毒はすでに用意されていて、次期さまから受け取った。

「寝ていても起こしてちゃんと飲ませろ」

病人になんてことするんだ!

「はい、畏まりました。
 あ、ところで、あのー、たまたまギルドで聞いたんですけど
 あそこの森にすごい大型魔獣が出たそうで」

「なに!?」

急に怖い顔して食いついてきてオレは後ずさった。

「ギルドで討伐の冒険者を募っていて、住民の避難も呼びかけられるみたいです」

なんで次期さま、そんな青い顔してんの???

ピロン

『次期は過去に魔獣に襲われて、トラウマがある』

親切なナビが教えてくれた。
なるほど。
ま、オレには関係ないや。
すたこらっさっさ。

「まて!明日もギルドへ行って詳細情報を持って来い!」

ええええー!!!!
それは別料金でお願いします・・・・・・
とはいえ、明日も外出する口実ができたからいっか。

「はい、畏まりました」

意図せず次期さまの弱みを知ってしまったな。

今日はもう薬を服用したらいつもと同じ業務しかないので、オレは自室でリラックスしようと思う。

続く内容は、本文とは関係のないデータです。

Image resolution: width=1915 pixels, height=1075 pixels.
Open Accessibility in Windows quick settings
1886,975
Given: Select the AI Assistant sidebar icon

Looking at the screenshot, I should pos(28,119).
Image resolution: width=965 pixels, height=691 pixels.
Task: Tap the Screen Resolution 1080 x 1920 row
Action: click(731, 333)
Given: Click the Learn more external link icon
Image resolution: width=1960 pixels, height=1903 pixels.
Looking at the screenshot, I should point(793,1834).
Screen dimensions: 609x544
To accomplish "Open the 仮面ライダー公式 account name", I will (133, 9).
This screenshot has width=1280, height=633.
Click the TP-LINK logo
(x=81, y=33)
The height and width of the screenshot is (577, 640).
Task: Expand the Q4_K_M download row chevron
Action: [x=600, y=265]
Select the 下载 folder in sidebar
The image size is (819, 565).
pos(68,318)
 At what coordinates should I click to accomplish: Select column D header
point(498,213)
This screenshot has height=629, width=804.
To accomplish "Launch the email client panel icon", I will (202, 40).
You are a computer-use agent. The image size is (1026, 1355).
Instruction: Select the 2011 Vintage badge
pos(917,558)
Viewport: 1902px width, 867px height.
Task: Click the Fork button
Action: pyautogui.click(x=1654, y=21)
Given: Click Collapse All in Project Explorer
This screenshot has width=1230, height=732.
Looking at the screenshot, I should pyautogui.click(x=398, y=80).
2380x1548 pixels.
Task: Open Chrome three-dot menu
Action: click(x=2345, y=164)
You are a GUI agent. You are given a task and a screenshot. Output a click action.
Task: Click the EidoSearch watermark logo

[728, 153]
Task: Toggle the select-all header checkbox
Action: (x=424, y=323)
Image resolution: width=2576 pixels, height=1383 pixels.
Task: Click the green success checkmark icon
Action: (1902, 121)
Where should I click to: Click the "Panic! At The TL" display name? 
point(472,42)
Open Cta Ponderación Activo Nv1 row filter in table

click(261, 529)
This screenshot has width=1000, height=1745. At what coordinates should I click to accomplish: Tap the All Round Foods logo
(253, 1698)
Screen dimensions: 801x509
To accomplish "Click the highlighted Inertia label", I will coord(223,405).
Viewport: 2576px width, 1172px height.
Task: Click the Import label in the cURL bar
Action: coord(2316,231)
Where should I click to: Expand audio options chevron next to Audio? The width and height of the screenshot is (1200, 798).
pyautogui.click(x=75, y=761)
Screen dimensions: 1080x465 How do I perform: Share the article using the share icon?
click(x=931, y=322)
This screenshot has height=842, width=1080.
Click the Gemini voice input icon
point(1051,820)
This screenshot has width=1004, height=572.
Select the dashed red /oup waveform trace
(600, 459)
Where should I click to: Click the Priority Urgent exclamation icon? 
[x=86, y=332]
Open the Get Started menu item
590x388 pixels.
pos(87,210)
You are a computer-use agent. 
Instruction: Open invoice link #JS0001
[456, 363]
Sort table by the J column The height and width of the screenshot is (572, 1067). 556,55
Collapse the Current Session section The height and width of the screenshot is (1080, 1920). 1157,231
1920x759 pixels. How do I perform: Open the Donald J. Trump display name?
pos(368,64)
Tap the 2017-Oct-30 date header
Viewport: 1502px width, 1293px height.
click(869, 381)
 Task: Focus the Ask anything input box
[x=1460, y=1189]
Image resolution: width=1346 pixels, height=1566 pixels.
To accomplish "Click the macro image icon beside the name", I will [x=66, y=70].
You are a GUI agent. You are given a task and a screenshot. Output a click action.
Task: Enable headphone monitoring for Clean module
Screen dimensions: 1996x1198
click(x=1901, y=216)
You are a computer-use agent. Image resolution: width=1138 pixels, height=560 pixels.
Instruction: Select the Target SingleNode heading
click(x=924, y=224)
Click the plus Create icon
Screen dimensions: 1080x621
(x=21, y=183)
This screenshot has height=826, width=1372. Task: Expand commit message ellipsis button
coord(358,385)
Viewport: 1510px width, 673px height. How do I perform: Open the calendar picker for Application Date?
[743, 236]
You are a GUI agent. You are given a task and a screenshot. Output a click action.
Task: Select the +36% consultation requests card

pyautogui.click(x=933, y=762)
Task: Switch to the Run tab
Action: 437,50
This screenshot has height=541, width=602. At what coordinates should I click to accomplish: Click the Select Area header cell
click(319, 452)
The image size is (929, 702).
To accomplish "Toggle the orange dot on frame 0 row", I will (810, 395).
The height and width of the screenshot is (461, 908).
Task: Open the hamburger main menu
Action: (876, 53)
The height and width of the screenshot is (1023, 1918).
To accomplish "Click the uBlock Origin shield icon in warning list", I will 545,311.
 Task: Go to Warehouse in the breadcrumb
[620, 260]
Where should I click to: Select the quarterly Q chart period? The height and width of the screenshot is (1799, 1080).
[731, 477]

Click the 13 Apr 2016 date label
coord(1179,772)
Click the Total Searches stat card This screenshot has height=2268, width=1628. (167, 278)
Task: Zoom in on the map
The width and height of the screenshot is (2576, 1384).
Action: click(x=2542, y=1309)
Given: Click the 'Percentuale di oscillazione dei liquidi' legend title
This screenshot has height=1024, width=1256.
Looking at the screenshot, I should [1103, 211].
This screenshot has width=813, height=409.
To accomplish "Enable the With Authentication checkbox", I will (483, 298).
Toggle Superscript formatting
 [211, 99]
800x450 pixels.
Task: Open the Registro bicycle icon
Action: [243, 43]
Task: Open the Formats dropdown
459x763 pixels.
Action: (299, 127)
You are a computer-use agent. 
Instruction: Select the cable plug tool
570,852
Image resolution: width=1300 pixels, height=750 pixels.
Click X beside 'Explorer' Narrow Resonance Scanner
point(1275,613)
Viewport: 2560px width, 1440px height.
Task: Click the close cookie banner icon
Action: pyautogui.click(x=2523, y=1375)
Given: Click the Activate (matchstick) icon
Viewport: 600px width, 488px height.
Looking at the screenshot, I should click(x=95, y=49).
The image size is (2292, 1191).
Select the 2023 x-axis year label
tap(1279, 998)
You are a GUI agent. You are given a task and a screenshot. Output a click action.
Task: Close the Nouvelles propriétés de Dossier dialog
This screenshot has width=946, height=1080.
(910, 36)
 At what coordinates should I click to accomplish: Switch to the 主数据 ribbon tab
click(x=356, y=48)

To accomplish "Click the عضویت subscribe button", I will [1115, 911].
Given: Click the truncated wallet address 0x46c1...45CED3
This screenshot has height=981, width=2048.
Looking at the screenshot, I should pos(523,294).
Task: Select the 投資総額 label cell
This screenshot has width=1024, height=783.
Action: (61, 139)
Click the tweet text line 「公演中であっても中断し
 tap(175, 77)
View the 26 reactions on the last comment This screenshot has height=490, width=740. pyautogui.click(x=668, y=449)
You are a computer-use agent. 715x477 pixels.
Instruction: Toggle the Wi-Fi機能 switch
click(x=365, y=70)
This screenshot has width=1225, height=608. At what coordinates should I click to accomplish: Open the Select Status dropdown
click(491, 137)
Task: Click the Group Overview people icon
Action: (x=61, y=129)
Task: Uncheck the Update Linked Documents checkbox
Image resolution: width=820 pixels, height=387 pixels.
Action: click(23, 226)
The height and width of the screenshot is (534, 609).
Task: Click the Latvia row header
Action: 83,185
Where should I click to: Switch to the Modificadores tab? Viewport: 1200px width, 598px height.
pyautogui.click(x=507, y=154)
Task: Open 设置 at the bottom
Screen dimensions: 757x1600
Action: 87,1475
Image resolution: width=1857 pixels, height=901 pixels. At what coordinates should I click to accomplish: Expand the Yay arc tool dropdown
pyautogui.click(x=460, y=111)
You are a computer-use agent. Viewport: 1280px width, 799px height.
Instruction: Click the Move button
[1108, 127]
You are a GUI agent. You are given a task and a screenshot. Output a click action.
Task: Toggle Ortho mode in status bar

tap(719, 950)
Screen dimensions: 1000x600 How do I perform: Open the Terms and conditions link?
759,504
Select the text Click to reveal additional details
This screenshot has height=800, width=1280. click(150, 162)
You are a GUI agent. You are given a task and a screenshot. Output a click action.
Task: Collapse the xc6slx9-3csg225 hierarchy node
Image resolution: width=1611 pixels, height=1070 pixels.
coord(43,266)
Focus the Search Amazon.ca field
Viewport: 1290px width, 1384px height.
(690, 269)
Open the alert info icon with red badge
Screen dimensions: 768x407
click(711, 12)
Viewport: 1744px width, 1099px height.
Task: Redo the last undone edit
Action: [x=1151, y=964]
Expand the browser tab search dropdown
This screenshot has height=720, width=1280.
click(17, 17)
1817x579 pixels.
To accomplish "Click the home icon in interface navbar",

ちなみに毒は子爵の部屋に入ったら、収納スキルで収納しちゃった。
見事に一滴残らず収納したので、生活魔法で水を少し出して湿らすという偽造を施した。

子爵の食が細い上に食事の時間が取れにくくなるので、オレのおやつ、クッキーをこっそり包んで、定期的に召し上がるように子爵へ渡した。

オレの分がなくなったのでキッチンで補充だな。




3日目の今日は午後1時頃まで寝たふりをするように子爵にお願いをした。

次期さまから魔獣の件をギルドに確認してくるよう急かされて、ひとまずいつもの時間に子爵の様子を伺って出かけることにした。

なんとけちんぼ次期さまから銀貨1枚渡された!
詳細な情報をしっかり貰うための、ギルドへ払うチップだ。

もちろん子爵の食事を用意して、人参もいただく。
今日は自分のおやつ用にクッキーも頼んだ。
チーズがチラ見えしたのでチーズもこっそりもらった。
チーズは農場主の怖いおじさんへのお土産ね。

ギルドへ行く前に寄って行ったらチーズも喜んでくれた。
やったぜ!
明日は果物があれば持って行こう。
ジャーキー号は、オレの生活魔法で出した水で調子が良いだのなんだの色々会話しながら、ブラッシングをさせてもらった。
手の届かない背中は座り込んでやりやすいように気を遣ってくれた。
次は背中に乗せてくれるらしいよ。
頼んでないんだけど。

さて、冒険者ギルドで情報収集だ。
今日は未成年の冒険者やかけだしっぽい冒険者は見当たらず、ベテランそうな人たちがベンチやイスで待機している様子だった。
きっと討伐隊に参加する人たちなんだろうな。

っていうか、冒険者って憧れるわ~
未成年の冒険者の中にはオレと歳が近そうな人たちもたくさんいるらしい。
街中でできるクエストもあるし、森の手前あたりでとれる薬草だとか、危険度が低い仕事はたくさんあるんだそうだ。
そういったクエストもやってみたいし、力をつけたら討伐クエストもいいなぁ
でもスライムすら見たことない温室で育ったオレにはムリだな!
殺生とか、やっぱムリだな!
獣の血とか、ばっちいし!

ちょっとドキドキしながら、比較的手が空いていそうなおねえさんに声をかけてみることにした。
お金を出して詳細情報を求めたら、一枚の紙をもらった。


緊急討伐依頼
 討伐対象・Aランク指定大型魔獣 アースドラゴン
 募集冒険者ランク・B以上
 報酬・ギルド規定による

 後方支援 冒険者ランク指定なし
 報酬・ギルド規定による

 
などなど、細かく書かれていたので、これを次期さまへ渡せばいいんだな。
丁寧にアースドラゴンの絵が描いてあったよ。
アースドラゴンだから翼はなんだね。

他にも昨日の噂できいた、領主への応援やら住民の避難指示やらも、おねえさんが教えてくれた。
早い人だともうすでに避難している住民もいるとか。

オ、オレも、早く帰ろう。

帰宅してすぐに次期さまに紙と一緒に情報を渡したら、顔面が蒼白になってた。
倒れそうだけど、大丈夫???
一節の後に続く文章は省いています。